Mathieu Larose

Decoding CAPTCHAs

August 2017

There are two types of CAPTCHAs. Those that are solved by bots and those that will eventually be solved by bots.

It's hard to tell if a CAPTCHA is secured or not. But, if the text-based CAPTCHA on your website can be decoded with two lines of code (as shown in this article), it's time to upgrade it.

Approach

Two-line approach:

  1. Preprocess the image with convert (ImageMagick).

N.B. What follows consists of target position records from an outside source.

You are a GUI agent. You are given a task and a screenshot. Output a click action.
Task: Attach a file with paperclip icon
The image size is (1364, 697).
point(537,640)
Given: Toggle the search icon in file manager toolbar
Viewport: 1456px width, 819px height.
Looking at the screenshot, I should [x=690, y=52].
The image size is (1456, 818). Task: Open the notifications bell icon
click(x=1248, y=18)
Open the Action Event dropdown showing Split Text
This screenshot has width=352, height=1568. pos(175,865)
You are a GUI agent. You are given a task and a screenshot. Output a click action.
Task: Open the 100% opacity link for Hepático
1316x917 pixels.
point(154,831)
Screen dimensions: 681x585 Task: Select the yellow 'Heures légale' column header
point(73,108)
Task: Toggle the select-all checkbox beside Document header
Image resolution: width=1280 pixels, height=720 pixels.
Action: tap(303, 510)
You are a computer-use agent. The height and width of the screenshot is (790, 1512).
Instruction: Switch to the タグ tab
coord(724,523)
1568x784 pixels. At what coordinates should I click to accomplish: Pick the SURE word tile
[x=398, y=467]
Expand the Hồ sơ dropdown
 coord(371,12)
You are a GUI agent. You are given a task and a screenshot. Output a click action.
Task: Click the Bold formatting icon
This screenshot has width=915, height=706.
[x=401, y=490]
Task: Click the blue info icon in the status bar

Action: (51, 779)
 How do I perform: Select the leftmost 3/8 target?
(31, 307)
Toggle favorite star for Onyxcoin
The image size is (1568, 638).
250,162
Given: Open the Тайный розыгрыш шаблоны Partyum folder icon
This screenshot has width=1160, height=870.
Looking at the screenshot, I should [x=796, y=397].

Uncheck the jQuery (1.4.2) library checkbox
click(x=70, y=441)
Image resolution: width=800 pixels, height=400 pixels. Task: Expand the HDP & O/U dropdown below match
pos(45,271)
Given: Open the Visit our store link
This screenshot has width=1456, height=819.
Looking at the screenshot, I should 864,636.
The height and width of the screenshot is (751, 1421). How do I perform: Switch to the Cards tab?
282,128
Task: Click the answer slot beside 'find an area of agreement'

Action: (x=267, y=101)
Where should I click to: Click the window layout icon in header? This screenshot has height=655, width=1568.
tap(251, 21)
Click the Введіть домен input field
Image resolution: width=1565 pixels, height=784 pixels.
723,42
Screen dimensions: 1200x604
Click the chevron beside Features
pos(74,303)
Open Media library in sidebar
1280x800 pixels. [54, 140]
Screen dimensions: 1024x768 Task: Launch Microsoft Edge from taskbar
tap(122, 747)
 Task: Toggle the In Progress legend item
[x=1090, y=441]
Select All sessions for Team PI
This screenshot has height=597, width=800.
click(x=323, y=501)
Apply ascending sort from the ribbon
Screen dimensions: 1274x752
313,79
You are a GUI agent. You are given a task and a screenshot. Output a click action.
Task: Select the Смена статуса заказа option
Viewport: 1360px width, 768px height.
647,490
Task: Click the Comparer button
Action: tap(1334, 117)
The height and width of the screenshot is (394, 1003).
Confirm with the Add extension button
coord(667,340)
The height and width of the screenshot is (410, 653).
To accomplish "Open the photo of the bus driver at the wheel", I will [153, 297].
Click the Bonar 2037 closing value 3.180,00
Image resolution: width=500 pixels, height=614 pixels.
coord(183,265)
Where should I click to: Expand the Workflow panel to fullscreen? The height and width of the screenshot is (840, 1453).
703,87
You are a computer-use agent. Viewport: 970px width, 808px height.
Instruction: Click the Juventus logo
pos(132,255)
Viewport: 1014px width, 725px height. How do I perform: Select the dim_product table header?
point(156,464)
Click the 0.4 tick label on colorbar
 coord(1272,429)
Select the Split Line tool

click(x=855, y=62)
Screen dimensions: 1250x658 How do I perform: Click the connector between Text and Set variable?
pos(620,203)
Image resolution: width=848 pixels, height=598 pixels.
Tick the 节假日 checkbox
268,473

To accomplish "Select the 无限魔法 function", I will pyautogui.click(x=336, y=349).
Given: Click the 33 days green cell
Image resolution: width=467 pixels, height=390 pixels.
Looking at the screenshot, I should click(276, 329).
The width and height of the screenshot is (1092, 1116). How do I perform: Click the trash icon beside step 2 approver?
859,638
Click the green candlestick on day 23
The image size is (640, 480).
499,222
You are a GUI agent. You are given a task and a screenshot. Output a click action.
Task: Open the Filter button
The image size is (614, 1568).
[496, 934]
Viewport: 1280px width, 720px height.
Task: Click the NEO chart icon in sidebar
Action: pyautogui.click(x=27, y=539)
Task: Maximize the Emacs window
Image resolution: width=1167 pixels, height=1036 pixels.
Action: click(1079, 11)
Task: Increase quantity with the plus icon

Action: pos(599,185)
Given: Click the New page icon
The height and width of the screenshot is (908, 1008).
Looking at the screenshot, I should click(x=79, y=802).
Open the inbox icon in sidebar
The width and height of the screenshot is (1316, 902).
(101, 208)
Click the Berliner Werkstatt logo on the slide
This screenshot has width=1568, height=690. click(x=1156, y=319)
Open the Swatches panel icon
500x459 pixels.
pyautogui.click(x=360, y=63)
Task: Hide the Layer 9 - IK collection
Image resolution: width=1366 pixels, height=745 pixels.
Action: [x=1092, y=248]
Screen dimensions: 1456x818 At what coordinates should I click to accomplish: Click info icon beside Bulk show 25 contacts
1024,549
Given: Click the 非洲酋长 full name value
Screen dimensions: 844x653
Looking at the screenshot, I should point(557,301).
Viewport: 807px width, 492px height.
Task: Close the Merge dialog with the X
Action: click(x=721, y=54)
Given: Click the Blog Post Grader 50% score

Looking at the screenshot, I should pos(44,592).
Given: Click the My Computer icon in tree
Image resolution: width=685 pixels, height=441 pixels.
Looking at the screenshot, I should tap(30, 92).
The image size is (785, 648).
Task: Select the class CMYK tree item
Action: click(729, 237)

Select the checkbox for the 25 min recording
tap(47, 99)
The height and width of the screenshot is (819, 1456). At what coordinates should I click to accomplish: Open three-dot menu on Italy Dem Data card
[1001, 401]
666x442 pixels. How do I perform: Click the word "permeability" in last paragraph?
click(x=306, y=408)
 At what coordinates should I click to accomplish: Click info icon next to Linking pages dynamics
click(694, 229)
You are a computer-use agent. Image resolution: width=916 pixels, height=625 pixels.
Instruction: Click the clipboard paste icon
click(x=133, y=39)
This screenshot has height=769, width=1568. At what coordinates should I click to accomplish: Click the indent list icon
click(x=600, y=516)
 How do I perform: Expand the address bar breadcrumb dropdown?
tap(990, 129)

  2. Use Tesseract - an OCR engine - to extract the text from the image.

Quick tutorial on convert

convert is a program to edit images. It takes an input image, applies transformations (a list of commands) on it and writes the result to a file.

Its syntax is:

$ convert <input_image> [<commands>...] <output_image>

Example:

$ convert rose.jpg -negate rose-1.jpg
  1. Input image is rose.jpg:

  2. -negate reverses its pixels

  3. Output image is rose-1.jpg:

We can also apply multiple transformations.

Example:

$ convert rose.jpg -negate -resize 150% rose-2.jpg

This negates the pixels, then it resizes the image to 150% of its original size.

rose-2.jpg:

The commands (-negate, -resize 150%) are applied in order by convert. In that case, the order doesn't matter as it will output the same image if we swap the two commands. But, keep that in mind when you do complex transformations.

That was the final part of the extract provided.